**What this task involves**
Every entry in the listing below has to be given again exactly.

** Exercise materials follows **

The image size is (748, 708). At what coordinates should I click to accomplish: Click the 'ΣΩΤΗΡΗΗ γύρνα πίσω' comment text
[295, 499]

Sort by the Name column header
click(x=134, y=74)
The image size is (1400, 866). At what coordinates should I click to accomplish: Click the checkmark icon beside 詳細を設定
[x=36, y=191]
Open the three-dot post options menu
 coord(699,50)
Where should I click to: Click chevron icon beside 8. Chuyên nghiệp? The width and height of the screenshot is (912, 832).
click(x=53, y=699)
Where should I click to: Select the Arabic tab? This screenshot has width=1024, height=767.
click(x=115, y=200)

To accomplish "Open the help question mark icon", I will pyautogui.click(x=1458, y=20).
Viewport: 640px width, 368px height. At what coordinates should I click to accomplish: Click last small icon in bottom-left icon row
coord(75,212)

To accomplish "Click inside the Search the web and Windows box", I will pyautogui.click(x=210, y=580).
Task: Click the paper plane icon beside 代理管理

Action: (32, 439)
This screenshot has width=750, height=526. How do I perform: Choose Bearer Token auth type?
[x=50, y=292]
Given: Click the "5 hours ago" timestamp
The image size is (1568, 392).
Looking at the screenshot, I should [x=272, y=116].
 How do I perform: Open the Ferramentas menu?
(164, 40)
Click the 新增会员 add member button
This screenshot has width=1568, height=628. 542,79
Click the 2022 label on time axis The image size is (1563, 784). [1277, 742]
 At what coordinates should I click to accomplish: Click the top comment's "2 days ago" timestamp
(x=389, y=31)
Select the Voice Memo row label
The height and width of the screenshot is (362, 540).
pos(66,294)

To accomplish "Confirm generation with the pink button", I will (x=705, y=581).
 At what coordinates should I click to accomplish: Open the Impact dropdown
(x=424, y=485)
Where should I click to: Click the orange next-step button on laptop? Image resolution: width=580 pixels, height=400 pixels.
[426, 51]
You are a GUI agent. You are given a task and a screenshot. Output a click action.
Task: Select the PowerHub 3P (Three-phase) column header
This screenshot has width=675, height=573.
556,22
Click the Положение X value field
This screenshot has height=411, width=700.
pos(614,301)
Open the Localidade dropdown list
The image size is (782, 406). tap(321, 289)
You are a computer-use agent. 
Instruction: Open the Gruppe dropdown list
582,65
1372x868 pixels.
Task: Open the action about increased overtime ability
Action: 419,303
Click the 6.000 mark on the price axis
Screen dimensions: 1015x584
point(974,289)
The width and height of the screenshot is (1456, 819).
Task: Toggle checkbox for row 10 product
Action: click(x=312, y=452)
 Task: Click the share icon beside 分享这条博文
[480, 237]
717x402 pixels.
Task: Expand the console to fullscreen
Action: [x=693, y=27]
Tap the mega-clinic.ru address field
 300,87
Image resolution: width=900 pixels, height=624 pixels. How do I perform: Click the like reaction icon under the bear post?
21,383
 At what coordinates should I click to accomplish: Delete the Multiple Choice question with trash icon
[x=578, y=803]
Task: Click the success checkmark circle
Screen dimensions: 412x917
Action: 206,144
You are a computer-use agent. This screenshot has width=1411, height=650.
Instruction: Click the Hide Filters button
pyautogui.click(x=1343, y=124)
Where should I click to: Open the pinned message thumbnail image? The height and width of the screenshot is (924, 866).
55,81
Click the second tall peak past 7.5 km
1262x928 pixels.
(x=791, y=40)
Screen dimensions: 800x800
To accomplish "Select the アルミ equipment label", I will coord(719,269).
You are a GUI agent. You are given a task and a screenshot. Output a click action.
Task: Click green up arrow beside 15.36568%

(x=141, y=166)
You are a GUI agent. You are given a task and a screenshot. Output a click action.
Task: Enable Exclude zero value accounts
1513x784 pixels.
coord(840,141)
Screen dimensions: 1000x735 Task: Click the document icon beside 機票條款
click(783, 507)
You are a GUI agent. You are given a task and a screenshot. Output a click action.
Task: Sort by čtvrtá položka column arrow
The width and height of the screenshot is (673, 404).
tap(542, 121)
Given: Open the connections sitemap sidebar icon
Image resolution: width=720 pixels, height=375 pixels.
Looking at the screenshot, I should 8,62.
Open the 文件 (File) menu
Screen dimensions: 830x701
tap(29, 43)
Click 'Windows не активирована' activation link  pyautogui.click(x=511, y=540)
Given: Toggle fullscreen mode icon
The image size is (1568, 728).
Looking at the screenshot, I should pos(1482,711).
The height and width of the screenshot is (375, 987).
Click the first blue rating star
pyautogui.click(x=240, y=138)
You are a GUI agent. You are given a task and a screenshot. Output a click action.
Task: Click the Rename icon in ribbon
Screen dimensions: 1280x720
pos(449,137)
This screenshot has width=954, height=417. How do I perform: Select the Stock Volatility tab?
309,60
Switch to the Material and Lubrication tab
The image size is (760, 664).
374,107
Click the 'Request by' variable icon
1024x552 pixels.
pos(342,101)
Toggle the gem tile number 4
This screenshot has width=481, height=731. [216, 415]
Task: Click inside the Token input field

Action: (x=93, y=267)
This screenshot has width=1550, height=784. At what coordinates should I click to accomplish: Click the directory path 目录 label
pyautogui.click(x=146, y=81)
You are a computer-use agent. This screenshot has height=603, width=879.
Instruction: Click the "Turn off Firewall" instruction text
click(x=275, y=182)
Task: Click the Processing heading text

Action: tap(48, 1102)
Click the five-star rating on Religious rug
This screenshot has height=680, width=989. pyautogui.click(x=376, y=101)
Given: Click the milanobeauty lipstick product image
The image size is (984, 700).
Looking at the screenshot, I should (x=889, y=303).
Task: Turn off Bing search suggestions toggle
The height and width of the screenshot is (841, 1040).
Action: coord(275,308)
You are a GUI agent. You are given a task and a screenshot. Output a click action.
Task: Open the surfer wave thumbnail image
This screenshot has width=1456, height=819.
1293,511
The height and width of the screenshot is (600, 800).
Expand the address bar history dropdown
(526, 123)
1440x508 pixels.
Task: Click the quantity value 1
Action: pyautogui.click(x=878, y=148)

** End of Exercise materials **

**Solution for this problem**
The image size is (748, 708). At what coordinates should I click to accomplish: Click the 'ΣΩΤΗΡΗΗ γύρνα πίσω' comment text
[295, 499]

Sort by the Name column header
click(x=134, y=74)
The image size is (1400, 866). At what coordinates should I click to accomplish: Click the checkmark icon beside 詳細を設定
[x=36, y=191]
Open the three-dot post options menu
 coord(699,50)
Where should I click to: Click chevron icon beside 8. Chuyên nghiệp? The width and height of the screenshot is (912, 832).
click(x=53, y=699)
Where should I click to: Select the Arabic tab? This screenshot has width=1024, height=767.
click(x=115, y=200)

To accomplish "Open the help question mark icon", I will pyautogui.click(x=1458, y=20).
Viewport: 640px width, 368px height. At what coordinates should I click to accomplish: Click last small icon in bottom-left icon row
coord(75,212)

To accomplish "Click inside the Search the web and Windows box", I will pyautogui.click(x=210, y=580).
Task: Click the paper plane icon beside 代理管理

Action: (32, 439)
This screenshot has width=750, height=526. How do I perform: Choose Bearer Token auth type?
[x=50, y=292]
Given: Click the "5 hours ago" timestamp
The image size is (1568, 392).
Looking at the screenshot, I should [x=272, y=116].
 How do I perform: Open the Ferramentas menu?
(164, 40)
Click the 新增会员 add member button
This screenshot has width=1568, height=628. 542,79
Click the 2022 label on time axis The image size is (1563, 784). [1277, 742]
 At what coordinates should I click to accomplish: Click the top comment's "2 days ago" timestamp
(x=389, y=31)
Select the Voice Memo row label
The height and width of the screenshot is (362, 540).
pos(66,294)

To accomplish "Confirm generation with the pink button", I will (x=705, y=581).
 At what coordinates should I click to accomplish: Open the Impact dropdown
(x=424, y=485)
Where should I click to: Click the orange next-step button on laptop? Image resolution: width=580 pixels, height=400 pixels.
[426, 51]
You are a GUI agent. You are given a task and a screenshot. Output a click action.
Task: Select the PowerHub 3P (Three-phase) column header
This screenshot has width=675, height=573.
556,22
Click the Положение X value field
This screenshot has height=411, width=700.
pos(614,301)
Open the Localidade dropdown list
The image size is (782, 406). tap(321, 289)
You are a computer-use agent. 
Instruction: Open the Gruppe dropdown list
582,65
1372x868 pixels.
Task: Open the action about increased overtime ability
Action: 419,303
Click the 6.000 mark on the price axis
Screen dimensions: 1015x584
point(974,289)
The width and height of the screenshot is (1456, 819).
Task: Toggle checkbox for row 10 product
Action: click(x=312, y=452)
 Task: Click the share icon beside 分享这条博文
[480, 237]
717x402 pixels.
Task: Expand the console to fullscreen
Action: [x=693, y=27]
Tap the mega-clinic.ru address field
 300,87
Image resolution: width=900 pixels, height=624 pixels. How do I perform: Click the like reaction icon under the bear post?
21,383
 At what coordinates should I click to accomplish: Delete the Multiple Choice question with trash icon
[x=578, y=803]
Task: Click the success checkmark circle
Screen dimensions: 412x917
Action: 206,144
You are a computer-use agent. This screenshot has width=1411, height=650.
Instruction: Click the Hide Filters button
pyautogui.click(x=1343, y=124)
Where should I click to: Open the pinned message thumbnail image? The height and width of the screenshot is (924, 866).
55,81
Click the second tall peak past 7.5 km
1262x928 pixels.
(x=791, y=40)
Screen dimensions: 800x800
To accomplish "Select the アルミ equipment label", I will coord(719,269).
You are a GUI agent. You are given a task and a screenshot. Output a click action.
Task: Click green up arrow beside 15.36568%

(x=141, y=166)
You are a GUI agent. You are given a task and a screenshot. Output a click action.
Task: Enable Exclude zero value accounts
1513x784 pixels.
coord(840,141)
Screen dimensions: 1000x735 Task: Click the document icon beside 機票條款
click(783, 507)
You are a GUI agent. You are given a task and a screenshot. Output a click action.
Task: Sort by čtvrtá položka column arrow
The width and height of the screenshot is (673, 404).
tap(542, 121)
Given: Open the connections sitemap sidebar icon
Image resolution: width=720 pixels, height=375 pixels.
Looking at the screenshot, I should 8,62.
Open the 文件 (File) menu
Screen dimensions: 830x701
tap(29, 43)
Click 'Windows не активирована' activation link  pyautogui.click(x=511, y=540)
Given: Toggle fullscreen mode icon
The image size is (1568, 728).
Looking at the screenshot, I should pos(1482,711).
The height and width of the screenshot is (375, 987).
Click the first blue rating star
pyautogui.click(x=240, y=138)
You are a GUI agent. You are given a task and a screenshot. Output a click action.
Task: Click the Rename icon in ribbon
Screen dimensions: 1280x720
pos(449,137)
This screenshot has width=954, height=417. How do I perform: Select the Stock Volatility tab?
309,60
Switch to the Material and Lubrication tab
The image size is (760, 664).
374,107
Click the 'Request by' variable icon
1024x552 pixels.
pos(342,101)
Toggle the gem tile number 4
This screenshot has width=481, height=731. [216, 415]
Task: Click inside the Token input field

Action: (x=93, y=267)
This screenshot has width=1550, height=784. At what coordinates should I click to accomplish: Click the directory path 目录 label
pyautogui.click(x=146, y=81)
You are a computer-use agent. This screenshot has height=603, width=879.
Instruction: Click the "Turn off Firewall" instruction text
click(x=275, y=182)
Task: Click the Processing heading text

Action: tap(48, 1102)
Click the five-star rating on Religious rug
This screenshot has height=680, width=989. pyautogui.click(x=376, y=101)
Given: Click the milanobeauty lipstick product image
The image size is (984, 700).
Looking at the screenshot, I should (x=889, y=303).
Task: Turn off Bing search suggestions toggle
The height and width of the screenshot is (841, 1040).
Action: coord(275,308)
You are a GUI agent. You are given a task and a screenshot. Output a click action.
Task: Open the surfer wave thumbnail image
This screenshot has width=1456, height=819.
1293,511
The height and width of the screenshot is (600, 800).
Expand the address bar history dropdown
(526, 123)
1440x508 pixels.
Task: Click the quantity value 1
Action: pyautogui.click(x=878, y=148)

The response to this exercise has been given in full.